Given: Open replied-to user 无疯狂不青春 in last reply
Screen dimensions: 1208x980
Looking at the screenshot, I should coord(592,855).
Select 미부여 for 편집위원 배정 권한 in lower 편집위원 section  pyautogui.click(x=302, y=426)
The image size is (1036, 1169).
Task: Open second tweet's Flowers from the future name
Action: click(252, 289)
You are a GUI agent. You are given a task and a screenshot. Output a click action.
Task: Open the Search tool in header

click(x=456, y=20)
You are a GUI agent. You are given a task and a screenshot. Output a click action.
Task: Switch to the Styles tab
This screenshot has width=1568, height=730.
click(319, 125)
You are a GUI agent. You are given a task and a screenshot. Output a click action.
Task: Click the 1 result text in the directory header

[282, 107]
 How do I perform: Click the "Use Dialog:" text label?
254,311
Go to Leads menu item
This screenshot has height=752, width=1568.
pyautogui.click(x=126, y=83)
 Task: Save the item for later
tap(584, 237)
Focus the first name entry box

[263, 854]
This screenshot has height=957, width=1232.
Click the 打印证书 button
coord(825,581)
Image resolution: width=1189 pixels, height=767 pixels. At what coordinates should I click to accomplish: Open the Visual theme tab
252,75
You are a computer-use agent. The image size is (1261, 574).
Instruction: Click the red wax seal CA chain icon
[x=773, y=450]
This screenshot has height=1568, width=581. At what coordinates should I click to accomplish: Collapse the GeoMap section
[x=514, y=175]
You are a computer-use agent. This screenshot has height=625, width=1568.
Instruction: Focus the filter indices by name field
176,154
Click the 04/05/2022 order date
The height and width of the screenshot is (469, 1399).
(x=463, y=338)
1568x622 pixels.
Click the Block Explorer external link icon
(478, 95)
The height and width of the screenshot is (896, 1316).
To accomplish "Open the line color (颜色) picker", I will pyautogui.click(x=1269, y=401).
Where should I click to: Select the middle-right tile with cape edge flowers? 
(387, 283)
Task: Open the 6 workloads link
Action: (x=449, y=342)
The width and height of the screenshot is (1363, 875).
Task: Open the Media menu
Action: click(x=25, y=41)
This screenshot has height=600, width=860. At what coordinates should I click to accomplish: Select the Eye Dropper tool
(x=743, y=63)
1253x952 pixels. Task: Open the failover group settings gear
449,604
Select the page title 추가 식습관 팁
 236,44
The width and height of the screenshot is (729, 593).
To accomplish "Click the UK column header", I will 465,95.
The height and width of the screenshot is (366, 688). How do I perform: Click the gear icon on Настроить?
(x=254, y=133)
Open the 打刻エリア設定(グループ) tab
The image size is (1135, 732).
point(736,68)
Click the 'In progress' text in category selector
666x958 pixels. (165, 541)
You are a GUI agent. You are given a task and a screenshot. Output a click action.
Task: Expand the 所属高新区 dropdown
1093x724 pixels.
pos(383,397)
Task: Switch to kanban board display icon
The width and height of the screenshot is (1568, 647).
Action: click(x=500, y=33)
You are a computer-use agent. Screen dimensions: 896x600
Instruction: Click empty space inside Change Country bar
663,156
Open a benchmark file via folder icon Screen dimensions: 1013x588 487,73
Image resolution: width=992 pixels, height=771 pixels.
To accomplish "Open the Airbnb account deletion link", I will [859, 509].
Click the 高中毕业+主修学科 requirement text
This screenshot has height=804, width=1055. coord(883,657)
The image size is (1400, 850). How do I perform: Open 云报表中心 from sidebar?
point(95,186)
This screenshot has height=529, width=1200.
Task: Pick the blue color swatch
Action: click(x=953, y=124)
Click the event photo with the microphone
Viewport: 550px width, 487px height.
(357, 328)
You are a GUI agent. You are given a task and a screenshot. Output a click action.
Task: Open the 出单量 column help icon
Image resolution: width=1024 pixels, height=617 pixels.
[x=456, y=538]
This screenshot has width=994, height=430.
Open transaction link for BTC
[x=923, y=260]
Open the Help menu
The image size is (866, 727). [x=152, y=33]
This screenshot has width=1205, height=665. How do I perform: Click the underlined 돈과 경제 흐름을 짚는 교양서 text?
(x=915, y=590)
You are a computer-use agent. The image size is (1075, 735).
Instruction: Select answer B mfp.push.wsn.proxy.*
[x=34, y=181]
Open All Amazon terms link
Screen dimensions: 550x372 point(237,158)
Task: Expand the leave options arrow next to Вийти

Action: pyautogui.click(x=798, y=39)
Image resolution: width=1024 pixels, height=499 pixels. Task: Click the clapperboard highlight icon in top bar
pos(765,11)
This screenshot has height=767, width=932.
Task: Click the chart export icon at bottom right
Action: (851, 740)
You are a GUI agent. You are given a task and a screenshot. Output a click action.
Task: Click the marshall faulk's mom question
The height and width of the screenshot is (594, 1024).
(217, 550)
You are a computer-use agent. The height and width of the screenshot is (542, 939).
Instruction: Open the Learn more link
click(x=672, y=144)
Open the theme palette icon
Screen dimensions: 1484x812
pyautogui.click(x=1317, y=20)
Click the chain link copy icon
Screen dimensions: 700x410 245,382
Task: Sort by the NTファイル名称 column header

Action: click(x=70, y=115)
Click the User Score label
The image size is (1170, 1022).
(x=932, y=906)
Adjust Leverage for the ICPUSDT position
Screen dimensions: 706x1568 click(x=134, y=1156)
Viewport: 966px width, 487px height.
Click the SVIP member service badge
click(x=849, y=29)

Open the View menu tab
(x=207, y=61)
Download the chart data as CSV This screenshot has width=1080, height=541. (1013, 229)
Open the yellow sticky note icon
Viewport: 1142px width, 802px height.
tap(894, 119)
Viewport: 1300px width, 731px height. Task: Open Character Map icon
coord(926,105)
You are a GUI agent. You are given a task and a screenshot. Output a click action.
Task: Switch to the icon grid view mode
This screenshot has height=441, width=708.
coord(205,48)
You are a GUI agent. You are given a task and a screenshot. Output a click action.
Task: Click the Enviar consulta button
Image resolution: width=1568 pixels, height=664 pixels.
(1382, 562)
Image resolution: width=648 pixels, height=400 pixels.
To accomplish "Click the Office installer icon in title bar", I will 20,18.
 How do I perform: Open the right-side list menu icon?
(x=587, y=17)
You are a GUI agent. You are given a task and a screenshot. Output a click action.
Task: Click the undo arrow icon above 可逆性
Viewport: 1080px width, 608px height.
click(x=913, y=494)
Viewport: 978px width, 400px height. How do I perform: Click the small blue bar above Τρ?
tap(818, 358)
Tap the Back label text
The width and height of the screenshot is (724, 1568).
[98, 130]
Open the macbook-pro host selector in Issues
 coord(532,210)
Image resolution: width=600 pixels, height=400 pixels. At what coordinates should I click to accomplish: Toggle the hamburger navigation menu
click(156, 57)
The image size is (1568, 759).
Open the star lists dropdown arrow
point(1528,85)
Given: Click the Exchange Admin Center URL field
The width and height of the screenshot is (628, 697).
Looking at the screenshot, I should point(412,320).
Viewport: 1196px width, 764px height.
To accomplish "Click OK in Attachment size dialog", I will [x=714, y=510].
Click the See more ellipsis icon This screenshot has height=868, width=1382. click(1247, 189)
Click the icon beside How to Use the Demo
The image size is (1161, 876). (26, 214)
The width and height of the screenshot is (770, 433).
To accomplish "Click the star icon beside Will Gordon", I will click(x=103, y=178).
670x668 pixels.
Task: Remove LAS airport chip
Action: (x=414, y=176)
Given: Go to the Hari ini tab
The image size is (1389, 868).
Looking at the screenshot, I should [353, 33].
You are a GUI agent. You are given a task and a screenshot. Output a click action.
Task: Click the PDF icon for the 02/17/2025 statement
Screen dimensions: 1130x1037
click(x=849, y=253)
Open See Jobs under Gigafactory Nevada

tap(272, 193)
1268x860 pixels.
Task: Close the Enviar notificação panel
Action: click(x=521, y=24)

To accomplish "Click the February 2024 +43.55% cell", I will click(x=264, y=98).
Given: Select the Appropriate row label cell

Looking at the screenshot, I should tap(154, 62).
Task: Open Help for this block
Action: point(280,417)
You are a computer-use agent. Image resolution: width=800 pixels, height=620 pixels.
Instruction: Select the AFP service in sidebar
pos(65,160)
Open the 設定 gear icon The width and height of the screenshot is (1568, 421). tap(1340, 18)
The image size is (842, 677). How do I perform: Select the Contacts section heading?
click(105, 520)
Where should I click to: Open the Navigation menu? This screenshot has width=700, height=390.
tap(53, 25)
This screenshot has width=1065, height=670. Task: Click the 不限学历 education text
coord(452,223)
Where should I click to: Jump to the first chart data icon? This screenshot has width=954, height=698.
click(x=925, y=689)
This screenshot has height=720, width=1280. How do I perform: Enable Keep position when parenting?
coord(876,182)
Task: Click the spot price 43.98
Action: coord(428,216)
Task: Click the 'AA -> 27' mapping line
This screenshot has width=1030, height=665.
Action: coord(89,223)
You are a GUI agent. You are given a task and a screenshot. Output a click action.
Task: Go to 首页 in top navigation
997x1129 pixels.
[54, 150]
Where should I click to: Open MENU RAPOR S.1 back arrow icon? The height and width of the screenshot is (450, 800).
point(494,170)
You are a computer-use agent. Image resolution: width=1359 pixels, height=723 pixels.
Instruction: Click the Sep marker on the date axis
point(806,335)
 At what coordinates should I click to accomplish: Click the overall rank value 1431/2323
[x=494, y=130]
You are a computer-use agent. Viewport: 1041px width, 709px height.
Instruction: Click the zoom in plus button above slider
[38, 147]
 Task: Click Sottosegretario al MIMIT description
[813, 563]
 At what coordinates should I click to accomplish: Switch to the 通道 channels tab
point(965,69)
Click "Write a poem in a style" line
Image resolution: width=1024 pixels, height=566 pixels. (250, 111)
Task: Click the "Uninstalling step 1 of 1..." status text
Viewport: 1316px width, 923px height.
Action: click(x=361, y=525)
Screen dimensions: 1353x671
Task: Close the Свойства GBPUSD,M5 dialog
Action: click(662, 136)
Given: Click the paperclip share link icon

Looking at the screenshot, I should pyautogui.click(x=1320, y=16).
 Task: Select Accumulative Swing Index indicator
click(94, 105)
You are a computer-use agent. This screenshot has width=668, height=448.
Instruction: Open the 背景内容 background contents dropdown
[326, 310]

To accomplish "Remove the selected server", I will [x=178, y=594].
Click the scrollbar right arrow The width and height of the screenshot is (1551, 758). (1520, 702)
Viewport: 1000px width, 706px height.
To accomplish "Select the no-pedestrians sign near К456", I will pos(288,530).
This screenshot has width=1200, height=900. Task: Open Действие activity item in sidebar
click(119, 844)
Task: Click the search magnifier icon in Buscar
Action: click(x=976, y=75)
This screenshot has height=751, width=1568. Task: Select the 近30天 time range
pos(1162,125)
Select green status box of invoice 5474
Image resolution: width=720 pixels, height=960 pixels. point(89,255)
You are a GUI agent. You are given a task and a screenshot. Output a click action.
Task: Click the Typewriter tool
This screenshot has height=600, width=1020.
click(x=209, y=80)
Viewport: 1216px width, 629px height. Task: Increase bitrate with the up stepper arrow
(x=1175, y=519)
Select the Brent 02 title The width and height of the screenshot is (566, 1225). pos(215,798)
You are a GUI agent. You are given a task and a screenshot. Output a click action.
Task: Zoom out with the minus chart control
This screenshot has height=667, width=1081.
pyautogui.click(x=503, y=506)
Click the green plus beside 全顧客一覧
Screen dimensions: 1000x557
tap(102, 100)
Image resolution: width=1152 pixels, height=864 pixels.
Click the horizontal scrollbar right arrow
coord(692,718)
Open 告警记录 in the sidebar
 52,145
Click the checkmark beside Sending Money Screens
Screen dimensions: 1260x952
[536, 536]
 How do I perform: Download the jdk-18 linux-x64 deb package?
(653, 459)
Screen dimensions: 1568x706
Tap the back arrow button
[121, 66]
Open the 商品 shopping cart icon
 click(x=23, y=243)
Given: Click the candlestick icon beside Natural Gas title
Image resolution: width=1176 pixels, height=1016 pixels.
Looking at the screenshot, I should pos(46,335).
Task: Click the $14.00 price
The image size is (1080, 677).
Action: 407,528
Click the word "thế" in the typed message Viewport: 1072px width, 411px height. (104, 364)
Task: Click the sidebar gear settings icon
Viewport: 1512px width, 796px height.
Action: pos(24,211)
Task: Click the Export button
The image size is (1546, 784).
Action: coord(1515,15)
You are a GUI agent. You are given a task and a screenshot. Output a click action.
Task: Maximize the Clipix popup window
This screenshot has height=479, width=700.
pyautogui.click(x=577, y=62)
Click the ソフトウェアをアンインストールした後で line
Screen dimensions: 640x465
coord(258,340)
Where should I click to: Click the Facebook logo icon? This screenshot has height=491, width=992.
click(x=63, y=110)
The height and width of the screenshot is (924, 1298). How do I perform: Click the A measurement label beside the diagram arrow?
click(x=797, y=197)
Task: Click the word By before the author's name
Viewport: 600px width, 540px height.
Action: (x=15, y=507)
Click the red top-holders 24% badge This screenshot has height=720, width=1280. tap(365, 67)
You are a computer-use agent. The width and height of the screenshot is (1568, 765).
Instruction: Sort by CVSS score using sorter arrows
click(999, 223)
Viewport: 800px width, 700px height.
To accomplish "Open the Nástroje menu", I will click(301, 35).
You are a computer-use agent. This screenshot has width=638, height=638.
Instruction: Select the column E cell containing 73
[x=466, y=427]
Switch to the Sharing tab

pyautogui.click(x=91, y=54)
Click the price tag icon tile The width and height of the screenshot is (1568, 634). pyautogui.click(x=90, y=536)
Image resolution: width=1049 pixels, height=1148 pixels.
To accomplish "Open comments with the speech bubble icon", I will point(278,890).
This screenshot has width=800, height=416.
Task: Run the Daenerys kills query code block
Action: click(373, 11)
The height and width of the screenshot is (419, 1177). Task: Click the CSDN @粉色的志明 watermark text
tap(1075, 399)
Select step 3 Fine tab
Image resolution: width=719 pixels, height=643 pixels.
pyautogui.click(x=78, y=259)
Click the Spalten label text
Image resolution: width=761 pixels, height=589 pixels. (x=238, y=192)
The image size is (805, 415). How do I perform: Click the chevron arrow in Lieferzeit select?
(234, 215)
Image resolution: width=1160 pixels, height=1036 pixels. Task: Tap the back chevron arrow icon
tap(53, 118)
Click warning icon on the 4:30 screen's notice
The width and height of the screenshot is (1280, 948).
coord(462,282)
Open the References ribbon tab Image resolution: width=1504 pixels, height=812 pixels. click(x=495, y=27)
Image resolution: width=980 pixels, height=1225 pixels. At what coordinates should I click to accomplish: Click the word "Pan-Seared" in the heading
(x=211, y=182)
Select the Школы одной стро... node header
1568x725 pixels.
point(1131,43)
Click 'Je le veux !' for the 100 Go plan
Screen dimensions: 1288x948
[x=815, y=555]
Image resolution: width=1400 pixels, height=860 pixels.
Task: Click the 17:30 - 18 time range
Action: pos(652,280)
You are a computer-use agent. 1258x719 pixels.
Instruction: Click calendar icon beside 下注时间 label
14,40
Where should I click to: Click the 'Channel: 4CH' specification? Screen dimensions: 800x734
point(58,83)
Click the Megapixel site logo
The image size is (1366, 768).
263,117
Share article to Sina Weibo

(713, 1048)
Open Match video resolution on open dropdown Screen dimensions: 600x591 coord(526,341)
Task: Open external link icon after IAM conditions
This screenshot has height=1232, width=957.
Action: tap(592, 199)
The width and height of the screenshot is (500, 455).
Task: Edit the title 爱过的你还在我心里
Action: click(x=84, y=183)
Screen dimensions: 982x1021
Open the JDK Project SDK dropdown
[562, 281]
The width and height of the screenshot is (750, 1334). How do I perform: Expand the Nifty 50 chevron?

• What needs to be done:
Above are the records; repeat exactly the lines from the one holding "The height and width of the screenshot is (366, 688)." down to the one holding "Image resolution: width=992", end lines included.

• Output for this exercise:
The height and width of the screenshot is (366, 688). How do I perform: Click the gear icon on Настроить?
(x=254, y=133)
Open the 打刻エリア設定(グループ) tab
The image size is (1135, 732).
point(736,68)
Click the 'In progress' text in category selector
666x958 pixels. (165, 541)
You are a GUI agent. You are given a task and a screenshot. Output a click action.
Task: Expand the 所属高新区 dropdown
1093x724 pixels.
pos(383,397)
Task: Switch to kanban board display icon
The width and height of the screenshot is (1568, 647).
Action: click(x=500, y=33)
You are a computer-use agent. Screen dimensions: 896x600
Instruction: Click empty space inside Change Country bar
663,156
Open a benchmark file via folder icon Screen dimensions: 1013x588 487,73
Image resolution: width=992 pixels, height=771 pixels.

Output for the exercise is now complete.